PCNL is usually performed under general anesthesia with the patient in the prone position, and repositioning of the patient from supine to prone under an unawareness situation may lead to excessive head rotation and neck extension. Recently, Basiri and associates 24 presented unpredictable and devastating neurologic events after PCNL that happened in 11 patients who had undergone PCNL under general anesthesia in the prone position, but neurologic events were not observed in patients under spinal anesthesia. Perhaps, awareness of the patients under spinal anesthesia affected the decline in morbidity from extension of head and neck during repositioning.
This randomized study was designed to compare different surgical parameters and analgesic requirement after PCNL in patients with two types of anesthesia. Spinal anesthesia was performed by using bupivacaine (0.25 mg/kg), and no opium agents were used to reduce adverse side effects of opioids (respiratory arrest, severe pruritus). Operative time, hospital stay, SFR, hemoglobin drop, and complication rate were comparable between the two groups of patients, and analgesic requirement during 24 hours post-PCNL and mean GFR at discharge time were better in the spinal group.

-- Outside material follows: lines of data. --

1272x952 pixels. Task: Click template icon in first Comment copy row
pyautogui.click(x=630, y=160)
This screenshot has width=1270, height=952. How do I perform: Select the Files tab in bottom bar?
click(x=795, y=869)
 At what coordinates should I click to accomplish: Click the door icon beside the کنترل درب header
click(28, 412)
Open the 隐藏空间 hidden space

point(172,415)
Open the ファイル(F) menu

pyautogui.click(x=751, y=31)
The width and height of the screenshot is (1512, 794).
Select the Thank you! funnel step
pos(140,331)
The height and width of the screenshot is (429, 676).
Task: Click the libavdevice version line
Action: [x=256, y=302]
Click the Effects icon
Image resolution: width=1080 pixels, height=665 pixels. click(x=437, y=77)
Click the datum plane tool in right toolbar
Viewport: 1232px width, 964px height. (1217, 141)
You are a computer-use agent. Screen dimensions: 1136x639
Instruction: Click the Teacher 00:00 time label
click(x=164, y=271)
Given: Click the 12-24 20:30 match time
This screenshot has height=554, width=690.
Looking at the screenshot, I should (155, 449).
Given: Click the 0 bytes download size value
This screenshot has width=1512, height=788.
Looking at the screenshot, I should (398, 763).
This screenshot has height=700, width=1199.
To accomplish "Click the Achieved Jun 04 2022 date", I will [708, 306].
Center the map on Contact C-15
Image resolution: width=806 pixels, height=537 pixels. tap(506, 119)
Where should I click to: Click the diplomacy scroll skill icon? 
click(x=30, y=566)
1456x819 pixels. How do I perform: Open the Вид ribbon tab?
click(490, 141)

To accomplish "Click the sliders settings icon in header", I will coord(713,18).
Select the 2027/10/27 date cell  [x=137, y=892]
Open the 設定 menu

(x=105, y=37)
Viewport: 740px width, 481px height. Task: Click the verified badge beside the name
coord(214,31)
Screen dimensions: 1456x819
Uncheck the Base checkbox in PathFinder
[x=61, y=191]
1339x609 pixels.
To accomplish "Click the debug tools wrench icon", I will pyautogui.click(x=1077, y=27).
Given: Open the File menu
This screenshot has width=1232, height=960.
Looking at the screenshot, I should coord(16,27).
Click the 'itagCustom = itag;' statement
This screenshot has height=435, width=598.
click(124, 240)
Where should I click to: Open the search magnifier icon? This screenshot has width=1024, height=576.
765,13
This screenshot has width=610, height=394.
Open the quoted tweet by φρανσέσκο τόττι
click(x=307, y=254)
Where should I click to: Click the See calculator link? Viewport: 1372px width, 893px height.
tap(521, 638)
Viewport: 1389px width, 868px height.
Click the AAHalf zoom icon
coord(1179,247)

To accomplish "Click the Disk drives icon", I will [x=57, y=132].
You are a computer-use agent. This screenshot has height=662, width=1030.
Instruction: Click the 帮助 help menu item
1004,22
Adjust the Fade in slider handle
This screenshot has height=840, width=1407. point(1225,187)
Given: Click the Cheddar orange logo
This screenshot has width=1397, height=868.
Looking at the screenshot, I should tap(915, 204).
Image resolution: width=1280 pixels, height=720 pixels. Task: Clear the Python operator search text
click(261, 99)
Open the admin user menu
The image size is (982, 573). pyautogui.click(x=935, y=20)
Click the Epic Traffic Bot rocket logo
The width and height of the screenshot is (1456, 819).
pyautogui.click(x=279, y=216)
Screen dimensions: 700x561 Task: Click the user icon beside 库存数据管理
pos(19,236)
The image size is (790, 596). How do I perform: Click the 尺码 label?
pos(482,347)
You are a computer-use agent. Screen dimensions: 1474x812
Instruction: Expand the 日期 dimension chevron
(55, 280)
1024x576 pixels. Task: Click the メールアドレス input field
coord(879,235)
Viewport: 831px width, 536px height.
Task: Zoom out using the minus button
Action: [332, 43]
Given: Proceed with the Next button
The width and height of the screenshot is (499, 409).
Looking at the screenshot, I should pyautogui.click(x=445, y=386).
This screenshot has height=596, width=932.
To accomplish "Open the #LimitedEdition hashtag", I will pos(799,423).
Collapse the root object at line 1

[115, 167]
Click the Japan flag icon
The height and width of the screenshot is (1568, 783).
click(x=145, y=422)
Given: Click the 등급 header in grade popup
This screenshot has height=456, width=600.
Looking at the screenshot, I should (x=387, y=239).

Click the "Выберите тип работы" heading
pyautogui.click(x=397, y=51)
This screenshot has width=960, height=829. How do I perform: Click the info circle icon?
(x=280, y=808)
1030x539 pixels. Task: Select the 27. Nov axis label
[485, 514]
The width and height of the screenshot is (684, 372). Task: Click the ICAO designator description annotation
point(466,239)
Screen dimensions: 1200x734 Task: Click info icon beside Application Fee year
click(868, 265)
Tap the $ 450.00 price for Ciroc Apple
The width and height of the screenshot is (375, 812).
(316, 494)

Likewise, spinal anesthesia results in avoidance of tracheal intubation and possible unpredictable complications such as neurologic events, decrease in anesthesia controlled time, and more cost saving rather than general anesthesia. Thus, regarding comparable surgical outcomes of PCNL and reduction of postoperative analgesic requirement after spinal anesthesia, we think that PCNL under spinal anesthesia can be a considerable alternative to general anesthesia.
Conclusion
It seems that using spinal anesthesia solely by intrathecal injection of local anesthetic solutions instead of CSEA vs general anesthesia has comparable surgical outcomes and reduces the analgesic requirement and GFR drop after PCNL in the early postoperative period. Thus, PCNL using spinal anesthesia instead of general anesthesia with the patient in the prone position can be recommended as a first option in noncomplicated cases, but safety and efficacy of this approach in patients with a single functioning kidney, renal anomaly and/or skeletal deformity, history of PCNL or open stone surgery, and high risk for anesthesia (ASA score >3) has not been clarified and needs other well-designed studies.
Footnotes
Disclosure Statement
No competing financial interests exists.